How do I add to the Windows PATH variable using setx? Having weird problems
I want to modify the Windows PATH variable using setx
. The following works at least 50% of the time on Windows 8:
setx PATH %PATH%;C:\Python27\;C:\Python27\Scripts\
If it gives the error "the default argument can only be used 2 times", then the following works some of the time:
setx PATH "%PATH%;C:\Python27\;C:\Python27\Scripts\"
The difference is that we wrapped the second argument in quotes. I believe the quotes are necessary when %PATH%
expands to include spaces.
However, I have encountered some weird problems on Windows 7. On one particular Windows 7 machine, I had this problem:
echo %PATH%
It prints:
C:\Foo\;C:\Bar\;[...lots of stuff...]C:\Baz\
Then I do this:
setx PATH "%PATH%;C:\Quux\"
Then it says "Error: Truncated at 1,024 characters." Now let's check what PATH contains:
echo %PATH%
It prints:
C:\Foo\;C:\Foo\;C:\Bar\;C:\Bar\;[...lots of stuff, now duplicated...]C:\B
...and it is cut off at 1,024 characters. It ran over because of the duplicates. Also interesting: The value of PATH changes despite the fact that setx
raised an error and did not say "Success".

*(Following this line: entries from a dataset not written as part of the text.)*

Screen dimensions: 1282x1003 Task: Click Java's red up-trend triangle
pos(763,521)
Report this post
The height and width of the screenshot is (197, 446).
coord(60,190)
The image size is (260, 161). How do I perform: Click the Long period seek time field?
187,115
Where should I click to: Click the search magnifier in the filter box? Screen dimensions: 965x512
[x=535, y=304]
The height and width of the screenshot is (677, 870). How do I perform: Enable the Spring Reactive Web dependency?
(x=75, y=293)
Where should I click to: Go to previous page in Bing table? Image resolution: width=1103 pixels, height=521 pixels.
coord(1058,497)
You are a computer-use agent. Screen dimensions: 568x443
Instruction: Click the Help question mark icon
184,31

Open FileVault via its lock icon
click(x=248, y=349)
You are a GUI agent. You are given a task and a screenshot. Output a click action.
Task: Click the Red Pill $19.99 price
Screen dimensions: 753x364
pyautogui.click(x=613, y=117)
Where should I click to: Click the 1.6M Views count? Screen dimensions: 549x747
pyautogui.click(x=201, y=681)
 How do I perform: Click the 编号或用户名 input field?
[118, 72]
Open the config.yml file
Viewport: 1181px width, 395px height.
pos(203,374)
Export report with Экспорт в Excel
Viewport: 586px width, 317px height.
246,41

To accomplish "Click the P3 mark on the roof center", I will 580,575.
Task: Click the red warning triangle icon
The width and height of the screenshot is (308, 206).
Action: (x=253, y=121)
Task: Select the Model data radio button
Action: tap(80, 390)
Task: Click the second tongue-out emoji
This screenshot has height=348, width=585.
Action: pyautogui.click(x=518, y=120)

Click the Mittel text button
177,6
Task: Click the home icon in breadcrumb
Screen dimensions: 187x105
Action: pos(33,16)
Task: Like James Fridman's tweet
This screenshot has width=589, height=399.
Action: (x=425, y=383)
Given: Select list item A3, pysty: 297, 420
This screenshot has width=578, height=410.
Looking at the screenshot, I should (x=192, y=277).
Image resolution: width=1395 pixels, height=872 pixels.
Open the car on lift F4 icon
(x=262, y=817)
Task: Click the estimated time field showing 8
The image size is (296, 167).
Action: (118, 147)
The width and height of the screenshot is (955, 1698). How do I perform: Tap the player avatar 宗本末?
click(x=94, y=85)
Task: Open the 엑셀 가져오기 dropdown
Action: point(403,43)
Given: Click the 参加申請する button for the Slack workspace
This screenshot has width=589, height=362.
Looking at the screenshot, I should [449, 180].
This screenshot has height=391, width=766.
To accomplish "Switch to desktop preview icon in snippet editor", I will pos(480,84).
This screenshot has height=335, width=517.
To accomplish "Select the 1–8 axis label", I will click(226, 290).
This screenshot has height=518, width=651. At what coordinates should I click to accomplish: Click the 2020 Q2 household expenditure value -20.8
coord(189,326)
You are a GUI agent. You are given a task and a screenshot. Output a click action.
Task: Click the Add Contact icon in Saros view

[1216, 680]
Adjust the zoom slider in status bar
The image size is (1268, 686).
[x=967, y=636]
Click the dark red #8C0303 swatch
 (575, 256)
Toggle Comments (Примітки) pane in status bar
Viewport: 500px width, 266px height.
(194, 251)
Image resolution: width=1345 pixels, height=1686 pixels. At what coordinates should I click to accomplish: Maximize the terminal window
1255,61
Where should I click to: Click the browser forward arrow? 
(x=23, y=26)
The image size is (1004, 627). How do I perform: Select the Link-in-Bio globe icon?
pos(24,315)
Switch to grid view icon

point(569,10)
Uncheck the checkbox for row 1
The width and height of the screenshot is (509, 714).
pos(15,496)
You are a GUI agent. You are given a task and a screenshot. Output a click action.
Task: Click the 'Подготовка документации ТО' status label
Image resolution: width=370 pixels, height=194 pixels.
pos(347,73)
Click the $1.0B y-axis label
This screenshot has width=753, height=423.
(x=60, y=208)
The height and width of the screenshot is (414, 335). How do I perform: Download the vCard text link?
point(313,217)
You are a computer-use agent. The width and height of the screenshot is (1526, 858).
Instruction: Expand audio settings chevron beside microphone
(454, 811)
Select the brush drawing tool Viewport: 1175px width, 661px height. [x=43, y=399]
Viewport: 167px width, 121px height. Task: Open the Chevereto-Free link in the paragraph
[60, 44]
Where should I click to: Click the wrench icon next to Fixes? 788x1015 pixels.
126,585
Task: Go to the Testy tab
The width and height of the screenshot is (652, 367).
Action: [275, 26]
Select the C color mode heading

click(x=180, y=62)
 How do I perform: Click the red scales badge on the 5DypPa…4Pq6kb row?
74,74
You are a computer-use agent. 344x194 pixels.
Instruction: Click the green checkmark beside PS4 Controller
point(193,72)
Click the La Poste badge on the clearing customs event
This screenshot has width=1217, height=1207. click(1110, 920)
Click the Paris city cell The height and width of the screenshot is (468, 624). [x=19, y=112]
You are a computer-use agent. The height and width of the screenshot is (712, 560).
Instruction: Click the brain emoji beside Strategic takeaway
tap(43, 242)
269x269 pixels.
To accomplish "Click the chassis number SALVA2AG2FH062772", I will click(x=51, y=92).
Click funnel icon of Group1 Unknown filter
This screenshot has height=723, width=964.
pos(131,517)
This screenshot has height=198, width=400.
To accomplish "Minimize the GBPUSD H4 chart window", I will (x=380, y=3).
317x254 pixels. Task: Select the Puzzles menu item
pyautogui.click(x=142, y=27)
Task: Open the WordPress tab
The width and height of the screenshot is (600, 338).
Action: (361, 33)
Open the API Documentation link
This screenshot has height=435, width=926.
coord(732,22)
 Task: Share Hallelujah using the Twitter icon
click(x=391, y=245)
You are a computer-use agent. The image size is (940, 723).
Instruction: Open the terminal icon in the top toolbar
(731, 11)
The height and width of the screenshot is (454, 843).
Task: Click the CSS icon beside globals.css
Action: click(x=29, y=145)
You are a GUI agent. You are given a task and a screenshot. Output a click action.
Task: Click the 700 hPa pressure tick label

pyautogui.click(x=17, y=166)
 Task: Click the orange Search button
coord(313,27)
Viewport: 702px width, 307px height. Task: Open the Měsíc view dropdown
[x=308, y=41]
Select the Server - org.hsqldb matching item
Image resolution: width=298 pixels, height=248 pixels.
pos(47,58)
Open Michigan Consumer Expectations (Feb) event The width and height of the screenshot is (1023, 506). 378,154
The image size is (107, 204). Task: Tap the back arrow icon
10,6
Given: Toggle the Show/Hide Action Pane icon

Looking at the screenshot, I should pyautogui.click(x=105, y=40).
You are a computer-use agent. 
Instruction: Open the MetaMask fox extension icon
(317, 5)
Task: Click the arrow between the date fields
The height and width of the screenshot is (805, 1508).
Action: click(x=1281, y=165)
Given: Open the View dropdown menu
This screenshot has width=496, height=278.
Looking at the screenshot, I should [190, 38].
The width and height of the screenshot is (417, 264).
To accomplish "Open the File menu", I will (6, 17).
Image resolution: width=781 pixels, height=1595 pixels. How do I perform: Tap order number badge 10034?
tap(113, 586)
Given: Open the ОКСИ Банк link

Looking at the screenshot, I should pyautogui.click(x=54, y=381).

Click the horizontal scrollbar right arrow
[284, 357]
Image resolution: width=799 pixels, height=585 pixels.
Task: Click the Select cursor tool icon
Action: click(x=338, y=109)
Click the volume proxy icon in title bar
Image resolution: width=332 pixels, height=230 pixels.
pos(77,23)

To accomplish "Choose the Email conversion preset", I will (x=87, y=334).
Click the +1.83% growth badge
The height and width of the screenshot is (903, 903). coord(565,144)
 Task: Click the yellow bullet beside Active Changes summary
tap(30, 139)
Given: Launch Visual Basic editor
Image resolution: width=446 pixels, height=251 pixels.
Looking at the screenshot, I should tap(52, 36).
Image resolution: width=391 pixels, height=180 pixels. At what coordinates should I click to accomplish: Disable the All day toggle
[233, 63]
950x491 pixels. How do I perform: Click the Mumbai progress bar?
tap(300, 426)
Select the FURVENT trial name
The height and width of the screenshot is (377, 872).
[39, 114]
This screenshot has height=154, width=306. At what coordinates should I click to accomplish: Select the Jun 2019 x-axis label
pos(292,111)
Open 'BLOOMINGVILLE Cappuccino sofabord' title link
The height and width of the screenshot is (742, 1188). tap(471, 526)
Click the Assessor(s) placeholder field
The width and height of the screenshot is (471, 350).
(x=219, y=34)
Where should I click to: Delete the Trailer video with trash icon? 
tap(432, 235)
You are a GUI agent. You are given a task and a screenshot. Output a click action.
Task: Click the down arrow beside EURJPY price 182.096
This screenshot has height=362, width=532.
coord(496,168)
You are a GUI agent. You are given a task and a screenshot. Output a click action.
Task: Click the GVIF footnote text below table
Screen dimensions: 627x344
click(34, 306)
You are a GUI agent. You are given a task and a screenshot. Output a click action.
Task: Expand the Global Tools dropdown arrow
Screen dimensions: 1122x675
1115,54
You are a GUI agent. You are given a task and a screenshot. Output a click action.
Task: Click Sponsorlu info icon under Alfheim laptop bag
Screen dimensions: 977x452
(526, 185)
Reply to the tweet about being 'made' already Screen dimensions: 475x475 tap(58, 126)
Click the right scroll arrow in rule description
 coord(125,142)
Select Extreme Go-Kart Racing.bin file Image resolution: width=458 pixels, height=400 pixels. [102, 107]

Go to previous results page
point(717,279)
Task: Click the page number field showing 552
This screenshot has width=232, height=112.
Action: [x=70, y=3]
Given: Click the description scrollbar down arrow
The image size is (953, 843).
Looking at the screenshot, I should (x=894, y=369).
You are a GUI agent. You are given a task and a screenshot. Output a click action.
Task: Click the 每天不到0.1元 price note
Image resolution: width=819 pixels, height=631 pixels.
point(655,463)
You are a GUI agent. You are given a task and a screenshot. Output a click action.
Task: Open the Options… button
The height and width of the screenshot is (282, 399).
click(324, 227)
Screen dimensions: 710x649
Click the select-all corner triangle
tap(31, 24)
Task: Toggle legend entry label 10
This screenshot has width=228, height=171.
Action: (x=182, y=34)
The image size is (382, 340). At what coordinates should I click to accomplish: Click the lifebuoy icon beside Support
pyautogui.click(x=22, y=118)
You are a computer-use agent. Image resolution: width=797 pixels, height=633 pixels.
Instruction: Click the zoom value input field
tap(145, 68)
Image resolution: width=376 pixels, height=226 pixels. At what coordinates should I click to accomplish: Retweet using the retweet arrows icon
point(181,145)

I was able to repeat this strange behavior several times (luckily I had saved the original contents of PATH).
At the moment, the only surefire way I know to append to the PATH is the following:
- echo the PATH.
- Copy the contents of PATH into a text file and manually add ;C:\Python27;C:\Python27\Scripts\ to the end of the PATH.
- Copy the whole thing out of the text file.
- setx PATH "
"
That process works every single time on both Windows 7 and Windows 8. I should really be able to do this in one command. What am I doing wrong?